Görünüşe göre her şeyin bir parmak izi var ve yanardağlar da bir istisna değil - her patlama kendine has bir kimyasal karışım içeriyor. Öyleyse, Mt Vezüv Yanardağı'nın 79 AD'deki patlamasının, söz konusu özel imzayı bilseydiniz. Pompeii, bu imzayı İtalya'da başka bir yerde arayabilir ve aynı yerden geldiğini bilebilirsin. patlama. Bu nedenle, tek bir patlama sırasında atılan katıların adı olan bu "tephra"daki herhangi bir nesne, Roma tarihinin o dönemine tarihlenir ve bunun altındaki herhangi bir şey daha eski olurdu. Bu tarihleme sistemine tefrokronoloji denir.

10. termolüminesans

Muhtemelen göremediğiniz radyasyonun etrafınızda uçuştuğunu biliyorsunuzdur, ancak nesnelerin sadece bu radyasyonu emmekle kalmayıp, ısıtıldıklarında sıkışan radyasyonlarını da bıraktıklarını bilmiyor olabilirsiniz. Bunu bilen bir arkeolog, bir nesneyi ısıtabilir, ne kadar radyasyon yayıldığını izleyebilir ve nesnenin kaç yaşında olabileceğini belirleyebilir.

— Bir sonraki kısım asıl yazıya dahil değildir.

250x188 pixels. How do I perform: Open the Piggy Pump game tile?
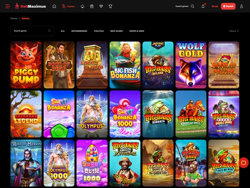pyautogui.click(x=26, y=65)
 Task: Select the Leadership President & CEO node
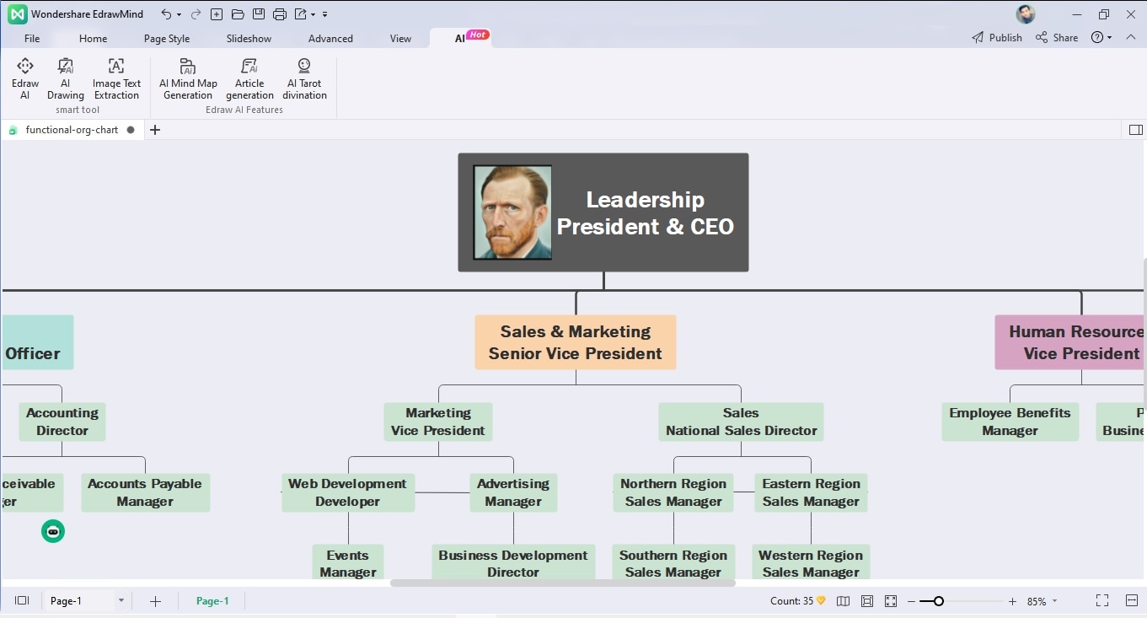[x=603, y=212]
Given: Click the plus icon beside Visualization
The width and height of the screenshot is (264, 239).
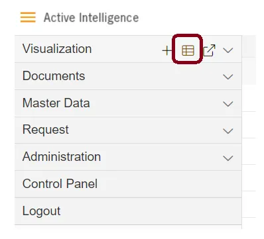Looking at the screenshot, I should pyautogui.click(x=167, y=51).
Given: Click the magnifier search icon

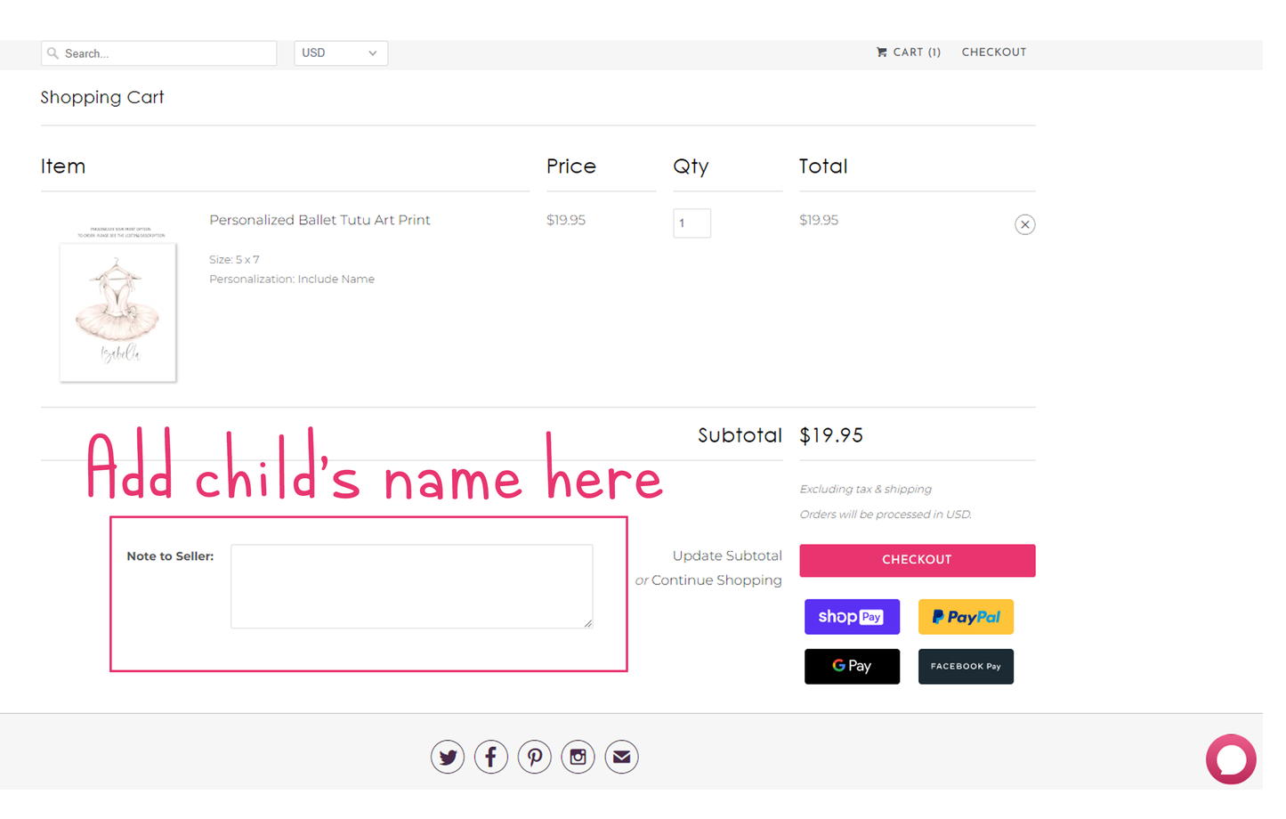Looking at the screenshot, I should (x=53, y=53).
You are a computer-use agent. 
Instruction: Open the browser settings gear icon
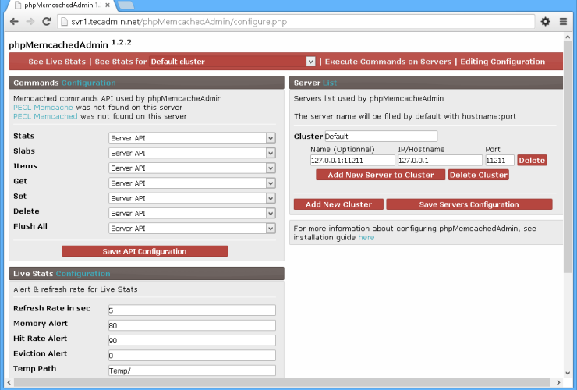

Özellikle seramik için kullanışlıdır. Antik Yunan'da bir çömlekçi fırınını ateşlediğinde ve bir çömlek pişirdiğinde, bu kilin depolanmış elektronlarını serbest bıraktı ve saati sıfırladı. Yerde oturduğu tüm bu yüzyıllar boyunca, radyasyonu tekrar sabit bir oranda depolamaya başladı. Böylece 21. yüzyılın meraklı bir bilim adamı tencereyi ortaya çıkarıp tekrar ısıttığında, yayılan radyasyonu ölçebilir, bazı sayıları çarpabilir ve tencerenin ilk kez ne kadar süre önce ateşlendiğini bulabilir.

Andrew Moseman, Brooklyn'deki dairesinde yükseltilmiş rayların altında Popular Mechanics, Discover, Scientific American ve Big Think gibi yayınlar için bilim hakkında yazıyor. Nebraska'lı ve eski Husker'ların New York'ta bir kovan başlattığını iddia ediyor. Sadece bil diye.